Friday night, Saturday and Sunday were the most difficult days of my incarceration. The feeling of being at Khami was traumatizing. The fear of being bludgeoned to death or sodomised by some hard-core criminal repeatedly haunted me.
When I arrived at Khami late Friday with several other inmates, some mean-looking guards ordered us to remove our prison garb and parade in our under pants. “Take off your clothes lina mabhantinti (you prisoners),” barked one guard.
This experience was humiliating and degrading, to say the least. The weekend appeared to stretch like a whole month. I just couldn’t wait to be bailed out of this place. And when Monday came, I breathed a sigh of relief. Together with other detainees, I was transported back to court for a ruling on my bail application.
As if I was a big-time criminal, I was brought to court in leg irons, handcuffed with an armed robber who was appearing for remand.
Indeed, my bail application was granted. At last I was tasting freedom, I assured myself. But it was not to be. My joy was instantly turned into anguish when the prosecution invoked Section 121 of the Criminal Law (Codification and Reform) Act opposing my bail and seeking further detention while they prepared to appeal.
Technically, this meant that the State could detain me for a further seven days. But my lawyer, Tshuma promised he would pull out all the stops to move the process forward and facilitate my release.
I was taken back to Khami Prison where I made a number of friends, serious offenders and petty criminals. I opened up and told them my story. I was surprised at their support. We dabbled in various subjects ranging from soccer to politics. Some of them wished President Robert Mugabe dead.
Some felt that Highlanders was on the rebound while some said Dynamos will lift the premier league title this year. The other trashed all the leaders in the inclusive government. “I think I can rule better than them,” he remarked, much to our laughter. We survived on a diet of the staple sadza and spinach at Khami. It was monotonous.
The stench from toilets at this facility was more severe than that at the Bulawayo Central Police Station, but some inmates seemed not to mind it as they would go about eating their food as if all was well.
Life was just hell at Khami, as it was at the Bulawayo Central Police Station. The trauma of imprisonment was unbearable. I rarely slept, and when I did, I had nightmares. I screamed out loud at one point, begging an assailant not to kill me, according to my fellow inmates.
My family members and colleagues paid me regular visits.
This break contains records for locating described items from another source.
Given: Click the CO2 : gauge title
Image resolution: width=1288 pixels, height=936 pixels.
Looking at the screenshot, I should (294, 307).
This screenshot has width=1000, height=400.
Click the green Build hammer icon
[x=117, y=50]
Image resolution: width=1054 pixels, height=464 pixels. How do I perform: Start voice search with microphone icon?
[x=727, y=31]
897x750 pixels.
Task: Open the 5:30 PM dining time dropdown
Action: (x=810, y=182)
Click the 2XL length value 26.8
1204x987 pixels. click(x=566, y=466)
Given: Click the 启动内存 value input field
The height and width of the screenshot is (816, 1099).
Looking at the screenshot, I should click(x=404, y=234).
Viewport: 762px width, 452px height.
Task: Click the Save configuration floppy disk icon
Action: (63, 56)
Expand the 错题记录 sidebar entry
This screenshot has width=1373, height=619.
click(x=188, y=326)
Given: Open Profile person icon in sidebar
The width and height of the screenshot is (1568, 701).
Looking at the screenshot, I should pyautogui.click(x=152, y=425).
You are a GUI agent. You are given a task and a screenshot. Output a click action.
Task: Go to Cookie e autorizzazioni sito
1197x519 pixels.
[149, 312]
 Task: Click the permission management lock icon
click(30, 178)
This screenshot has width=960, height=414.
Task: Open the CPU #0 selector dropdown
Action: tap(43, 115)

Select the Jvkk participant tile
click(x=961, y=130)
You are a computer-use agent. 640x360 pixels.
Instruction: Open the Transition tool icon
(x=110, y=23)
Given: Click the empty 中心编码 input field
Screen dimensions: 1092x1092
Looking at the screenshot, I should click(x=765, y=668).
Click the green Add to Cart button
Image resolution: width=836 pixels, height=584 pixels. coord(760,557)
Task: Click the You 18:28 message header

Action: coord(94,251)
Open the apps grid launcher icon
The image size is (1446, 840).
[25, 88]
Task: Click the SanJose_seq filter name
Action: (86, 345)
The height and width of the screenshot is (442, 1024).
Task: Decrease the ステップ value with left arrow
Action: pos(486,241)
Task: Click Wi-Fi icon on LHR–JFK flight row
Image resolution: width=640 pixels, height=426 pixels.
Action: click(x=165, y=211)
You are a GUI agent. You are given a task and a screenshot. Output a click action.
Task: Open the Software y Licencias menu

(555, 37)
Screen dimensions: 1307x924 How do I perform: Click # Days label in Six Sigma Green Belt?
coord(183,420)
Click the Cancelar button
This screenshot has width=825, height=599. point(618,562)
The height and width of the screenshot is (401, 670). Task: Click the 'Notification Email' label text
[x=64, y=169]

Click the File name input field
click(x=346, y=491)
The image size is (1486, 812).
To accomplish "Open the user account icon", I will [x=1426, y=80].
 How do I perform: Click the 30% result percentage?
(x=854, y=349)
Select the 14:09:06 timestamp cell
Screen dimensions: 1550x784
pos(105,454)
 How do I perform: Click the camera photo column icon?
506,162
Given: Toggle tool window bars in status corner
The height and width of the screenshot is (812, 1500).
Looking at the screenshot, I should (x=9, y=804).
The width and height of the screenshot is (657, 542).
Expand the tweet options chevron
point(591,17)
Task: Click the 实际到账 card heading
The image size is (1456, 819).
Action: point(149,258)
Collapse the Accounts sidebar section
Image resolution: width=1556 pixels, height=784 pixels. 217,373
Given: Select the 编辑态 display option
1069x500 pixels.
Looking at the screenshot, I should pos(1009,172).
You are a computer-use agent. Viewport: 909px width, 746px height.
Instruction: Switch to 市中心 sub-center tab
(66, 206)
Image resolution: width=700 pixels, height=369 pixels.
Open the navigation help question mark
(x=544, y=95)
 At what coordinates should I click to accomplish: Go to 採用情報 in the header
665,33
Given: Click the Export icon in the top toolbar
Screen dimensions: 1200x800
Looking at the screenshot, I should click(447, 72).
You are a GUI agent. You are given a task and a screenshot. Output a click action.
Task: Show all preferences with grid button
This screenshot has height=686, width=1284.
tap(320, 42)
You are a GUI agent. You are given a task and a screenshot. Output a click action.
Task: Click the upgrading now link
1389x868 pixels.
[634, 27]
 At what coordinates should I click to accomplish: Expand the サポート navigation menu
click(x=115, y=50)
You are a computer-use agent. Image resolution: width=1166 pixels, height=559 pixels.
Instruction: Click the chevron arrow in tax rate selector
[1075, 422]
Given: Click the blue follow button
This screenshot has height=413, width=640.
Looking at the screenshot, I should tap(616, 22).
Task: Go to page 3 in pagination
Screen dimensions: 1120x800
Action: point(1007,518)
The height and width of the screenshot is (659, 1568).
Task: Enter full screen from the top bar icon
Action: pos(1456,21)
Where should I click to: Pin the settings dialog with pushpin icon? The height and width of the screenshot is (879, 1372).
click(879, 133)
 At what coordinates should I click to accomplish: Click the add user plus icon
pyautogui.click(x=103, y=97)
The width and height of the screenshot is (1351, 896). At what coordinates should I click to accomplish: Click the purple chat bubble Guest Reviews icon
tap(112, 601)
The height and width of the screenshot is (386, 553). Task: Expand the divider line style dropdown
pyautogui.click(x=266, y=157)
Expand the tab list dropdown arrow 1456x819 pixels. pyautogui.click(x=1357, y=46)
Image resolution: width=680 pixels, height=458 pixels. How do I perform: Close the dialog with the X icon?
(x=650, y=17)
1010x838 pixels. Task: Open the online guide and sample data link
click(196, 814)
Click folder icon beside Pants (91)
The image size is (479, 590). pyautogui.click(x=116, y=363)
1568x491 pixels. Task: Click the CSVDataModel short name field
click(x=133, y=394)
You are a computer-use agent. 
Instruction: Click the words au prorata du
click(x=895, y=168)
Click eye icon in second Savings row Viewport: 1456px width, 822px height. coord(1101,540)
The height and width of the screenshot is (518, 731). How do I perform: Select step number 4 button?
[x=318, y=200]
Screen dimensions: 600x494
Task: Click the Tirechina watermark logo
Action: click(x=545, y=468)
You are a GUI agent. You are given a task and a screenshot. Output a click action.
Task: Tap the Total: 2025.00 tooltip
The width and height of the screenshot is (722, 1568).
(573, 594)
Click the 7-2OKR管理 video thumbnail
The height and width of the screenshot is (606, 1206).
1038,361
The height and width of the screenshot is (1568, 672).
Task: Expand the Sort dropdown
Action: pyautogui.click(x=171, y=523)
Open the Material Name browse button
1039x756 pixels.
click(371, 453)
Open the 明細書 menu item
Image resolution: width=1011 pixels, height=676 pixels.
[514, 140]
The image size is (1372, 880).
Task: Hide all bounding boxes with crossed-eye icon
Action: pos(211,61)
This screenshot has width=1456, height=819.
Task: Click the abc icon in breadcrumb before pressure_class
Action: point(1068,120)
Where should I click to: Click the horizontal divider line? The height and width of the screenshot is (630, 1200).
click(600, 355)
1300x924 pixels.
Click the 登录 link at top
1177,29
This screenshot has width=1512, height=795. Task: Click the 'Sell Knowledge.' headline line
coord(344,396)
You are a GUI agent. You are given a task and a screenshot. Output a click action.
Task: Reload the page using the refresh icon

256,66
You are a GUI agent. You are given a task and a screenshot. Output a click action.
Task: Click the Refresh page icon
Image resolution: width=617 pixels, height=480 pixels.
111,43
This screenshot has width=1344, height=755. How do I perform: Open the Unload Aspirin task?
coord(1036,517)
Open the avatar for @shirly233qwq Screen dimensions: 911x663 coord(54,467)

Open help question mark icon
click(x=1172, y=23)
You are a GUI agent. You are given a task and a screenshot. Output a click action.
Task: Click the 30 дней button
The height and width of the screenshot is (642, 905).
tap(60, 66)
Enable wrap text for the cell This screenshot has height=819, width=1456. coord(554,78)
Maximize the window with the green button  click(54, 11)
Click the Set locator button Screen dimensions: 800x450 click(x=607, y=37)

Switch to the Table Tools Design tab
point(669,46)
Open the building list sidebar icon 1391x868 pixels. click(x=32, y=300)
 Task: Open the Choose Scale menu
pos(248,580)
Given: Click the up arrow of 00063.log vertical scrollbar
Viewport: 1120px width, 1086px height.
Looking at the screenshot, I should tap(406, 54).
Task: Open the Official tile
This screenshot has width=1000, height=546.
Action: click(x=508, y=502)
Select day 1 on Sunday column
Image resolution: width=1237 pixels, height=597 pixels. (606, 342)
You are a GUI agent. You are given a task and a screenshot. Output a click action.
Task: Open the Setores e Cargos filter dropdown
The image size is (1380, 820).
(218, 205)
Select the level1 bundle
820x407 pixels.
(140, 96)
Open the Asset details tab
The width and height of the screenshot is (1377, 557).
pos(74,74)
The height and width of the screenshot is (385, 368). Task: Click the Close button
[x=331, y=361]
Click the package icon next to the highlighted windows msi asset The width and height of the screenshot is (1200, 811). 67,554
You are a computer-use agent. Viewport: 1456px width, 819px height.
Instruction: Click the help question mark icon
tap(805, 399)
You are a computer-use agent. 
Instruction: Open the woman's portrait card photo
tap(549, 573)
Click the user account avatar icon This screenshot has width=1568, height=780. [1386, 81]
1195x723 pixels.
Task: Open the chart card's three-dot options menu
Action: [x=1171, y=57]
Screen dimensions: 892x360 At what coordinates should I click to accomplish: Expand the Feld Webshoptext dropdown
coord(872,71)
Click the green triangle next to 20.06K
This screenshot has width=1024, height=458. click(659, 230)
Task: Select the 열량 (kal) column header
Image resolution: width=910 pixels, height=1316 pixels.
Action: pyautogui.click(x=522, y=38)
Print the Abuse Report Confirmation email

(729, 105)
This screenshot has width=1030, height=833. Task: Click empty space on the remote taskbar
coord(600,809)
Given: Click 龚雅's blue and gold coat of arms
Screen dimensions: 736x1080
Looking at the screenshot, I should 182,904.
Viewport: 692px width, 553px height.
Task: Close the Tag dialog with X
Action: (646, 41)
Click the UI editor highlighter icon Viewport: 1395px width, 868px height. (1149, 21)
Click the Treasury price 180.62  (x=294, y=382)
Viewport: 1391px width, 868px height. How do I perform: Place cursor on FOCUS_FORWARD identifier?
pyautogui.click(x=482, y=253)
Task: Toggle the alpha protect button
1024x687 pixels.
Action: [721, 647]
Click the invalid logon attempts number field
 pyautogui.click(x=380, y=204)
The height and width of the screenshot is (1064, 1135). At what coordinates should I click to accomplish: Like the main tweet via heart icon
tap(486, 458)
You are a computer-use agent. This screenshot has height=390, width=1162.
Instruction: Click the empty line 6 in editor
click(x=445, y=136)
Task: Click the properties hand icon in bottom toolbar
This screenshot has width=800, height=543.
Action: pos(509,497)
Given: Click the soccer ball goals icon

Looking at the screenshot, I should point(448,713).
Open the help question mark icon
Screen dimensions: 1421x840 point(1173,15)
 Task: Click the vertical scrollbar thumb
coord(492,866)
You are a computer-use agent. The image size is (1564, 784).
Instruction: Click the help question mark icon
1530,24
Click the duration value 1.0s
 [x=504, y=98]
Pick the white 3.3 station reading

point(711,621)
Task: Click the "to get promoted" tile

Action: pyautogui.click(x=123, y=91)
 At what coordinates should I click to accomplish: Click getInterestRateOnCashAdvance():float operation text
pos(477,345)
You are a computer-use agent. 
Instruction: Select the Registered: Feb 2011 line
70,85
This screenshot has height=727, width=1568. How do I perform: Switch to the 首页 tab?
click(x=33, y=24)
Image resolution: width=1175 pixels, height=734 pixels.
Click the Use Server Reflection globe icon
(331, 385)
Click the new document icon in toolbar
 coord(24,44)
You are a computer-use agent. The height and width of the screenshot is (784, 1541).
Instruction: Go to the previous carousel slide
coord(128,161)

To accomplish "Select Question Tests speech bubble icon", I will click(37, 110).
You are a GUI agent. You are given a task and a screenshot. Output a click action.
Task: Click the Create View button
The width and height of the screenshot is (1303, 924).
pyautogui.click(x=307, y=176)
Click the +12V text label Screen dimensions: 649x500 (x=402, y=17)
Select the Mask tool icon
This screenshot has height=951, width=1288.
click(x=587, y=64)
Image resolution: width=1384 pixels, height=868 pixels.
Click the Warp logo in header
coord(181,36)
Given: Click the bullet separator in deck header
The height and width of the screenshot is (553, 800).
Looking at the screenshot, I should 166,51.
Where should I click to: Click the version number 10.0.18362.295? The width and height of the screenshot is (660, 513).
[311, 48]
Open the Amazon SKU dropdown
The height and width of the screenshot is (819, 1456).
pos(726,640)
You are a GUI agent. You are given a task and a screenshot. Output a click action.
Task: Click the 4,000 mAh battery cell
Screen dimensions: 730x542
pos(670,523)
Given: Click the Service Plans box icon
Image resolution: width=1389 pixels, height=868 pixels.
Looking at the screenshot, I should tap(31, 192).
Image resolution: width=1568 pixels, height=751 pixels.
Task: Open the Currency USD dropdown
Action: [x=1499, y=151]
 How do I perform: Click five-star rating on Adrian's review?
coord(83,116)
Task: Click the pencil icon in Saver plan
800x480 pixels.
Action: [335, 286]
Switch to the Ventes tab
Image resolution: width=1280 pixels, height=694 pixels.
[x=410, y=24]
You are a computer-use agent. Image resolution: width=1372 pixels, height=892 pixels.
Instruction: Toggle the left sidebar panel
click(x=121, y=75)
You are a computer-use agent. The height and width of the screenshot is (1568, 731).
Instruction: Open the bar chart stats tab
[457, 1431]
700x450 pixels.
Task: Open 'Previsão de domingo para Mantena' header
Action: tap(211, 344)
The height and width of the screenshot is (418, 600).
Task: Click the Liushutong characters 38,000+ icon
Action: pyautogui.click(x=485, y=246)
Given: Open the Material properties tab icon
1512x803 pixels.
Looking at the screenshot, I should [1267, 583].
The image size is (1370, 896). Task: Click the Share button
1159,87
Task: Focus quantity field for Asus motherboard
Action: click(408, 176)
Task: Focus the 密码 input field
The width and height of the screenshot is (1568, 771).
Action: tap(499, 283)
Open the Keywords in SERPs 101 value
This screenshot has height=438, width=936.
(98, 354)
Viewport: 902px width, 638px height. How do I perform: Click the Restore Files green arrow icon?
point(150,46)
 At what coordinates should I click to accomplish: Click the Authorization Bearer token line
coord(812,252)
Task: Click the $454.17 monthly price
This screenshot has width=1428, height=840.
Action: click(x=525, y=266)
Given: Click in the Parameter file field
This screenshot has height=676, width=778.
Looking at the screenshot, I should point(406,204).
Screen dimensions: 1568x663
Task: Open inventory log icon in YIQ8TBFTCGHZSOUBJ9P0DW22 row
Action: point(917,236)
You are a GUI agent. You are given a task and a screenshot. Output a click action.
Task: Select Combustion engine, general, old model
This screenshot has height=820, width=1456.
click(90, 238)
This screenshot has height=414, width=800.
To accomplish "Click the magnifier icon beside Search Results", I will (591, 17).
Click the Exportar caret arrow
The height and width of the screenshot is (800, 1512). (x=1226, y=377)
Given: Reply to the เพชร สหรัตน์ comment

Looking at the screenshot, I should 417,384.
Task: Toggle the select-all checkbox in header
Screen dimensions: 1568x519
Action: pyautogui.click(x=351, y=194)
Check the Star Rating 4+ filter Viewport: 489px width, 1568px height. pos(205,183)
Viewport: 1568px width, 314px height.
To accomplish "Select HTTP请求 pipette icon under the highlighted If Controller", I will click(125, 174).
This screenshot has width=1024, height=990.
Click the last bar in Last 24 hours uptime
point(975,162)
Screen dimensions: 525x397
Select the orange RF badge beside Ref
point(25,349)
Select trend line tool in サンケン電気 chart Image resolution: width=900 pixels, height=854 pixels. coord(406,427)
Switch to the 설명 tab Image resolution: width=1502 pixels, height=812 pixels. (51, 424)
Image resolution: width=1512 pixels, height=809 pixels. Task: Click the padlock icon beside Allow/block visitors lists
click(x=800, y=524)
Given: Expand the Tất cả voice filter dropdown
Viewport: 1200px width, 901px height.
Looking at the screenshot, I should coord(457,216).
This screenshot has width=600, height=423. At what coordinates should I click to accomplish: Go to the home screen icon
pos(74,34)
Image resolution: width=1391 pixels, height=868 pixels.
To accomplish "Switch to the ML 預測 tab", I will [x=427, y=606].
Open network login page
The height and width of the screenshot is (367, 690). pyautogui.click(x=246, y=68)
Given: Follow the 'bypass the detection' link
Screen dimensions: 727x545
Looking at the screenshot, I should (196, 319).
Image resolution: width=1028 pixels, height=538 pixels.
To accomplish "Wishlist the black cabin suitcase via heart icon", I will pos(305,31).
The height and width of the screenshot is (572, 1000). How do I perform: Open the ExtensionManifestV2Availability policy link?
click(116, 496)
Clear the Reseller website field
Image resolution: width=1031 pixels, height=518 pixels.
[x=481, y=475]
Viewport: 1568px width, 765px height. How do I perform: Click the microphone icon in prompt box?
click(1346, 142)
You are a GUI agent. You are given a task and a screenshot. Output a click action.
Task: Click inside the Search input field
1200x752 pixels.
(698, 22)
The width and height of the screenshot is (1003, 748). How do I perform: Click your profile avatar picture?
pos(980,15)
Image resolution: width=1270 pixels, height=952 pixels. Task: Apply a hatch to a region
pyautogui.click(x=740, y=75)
They brought me newspapers that were censored by prison authorities. Stories with political connotations were all cut off, I guess to keep me off the loop. I was only allowed to read entertainment and sports.
What struck me most about Khami Prison was the number of one-legged prisoners and those walking with crutches. All of them were suspected armed robbers who, in mutual conversations, told me that they had been shot by investigating CID officers.
One of them was apparently ailing, and to make matters worse, the courts were denying him bail, he told me.
My stint at Khami came to an end on Friday, after spending 10 days in custody. It was around 12:30pm when I was called to the Administration Office and informed that I was a free man. High Court Judge Nicholas Mathonsi had ordered my release. I was overwhelmed.
The psychological trauma still haunts me, although I went to see a counsellor. The counsellor told me: “From all the discussion that we have had, my honest assessment is that your heart is bottled with hurt and pain.
“Mentally, the experience of spending days in prison has affected you…you are not yourself…you have a lot of fear.”
Indeed, it was a fear engendered by incarceration, subsequent detention and humiliation of being paraded in underwear in front of fellow prisoners the Khami facility.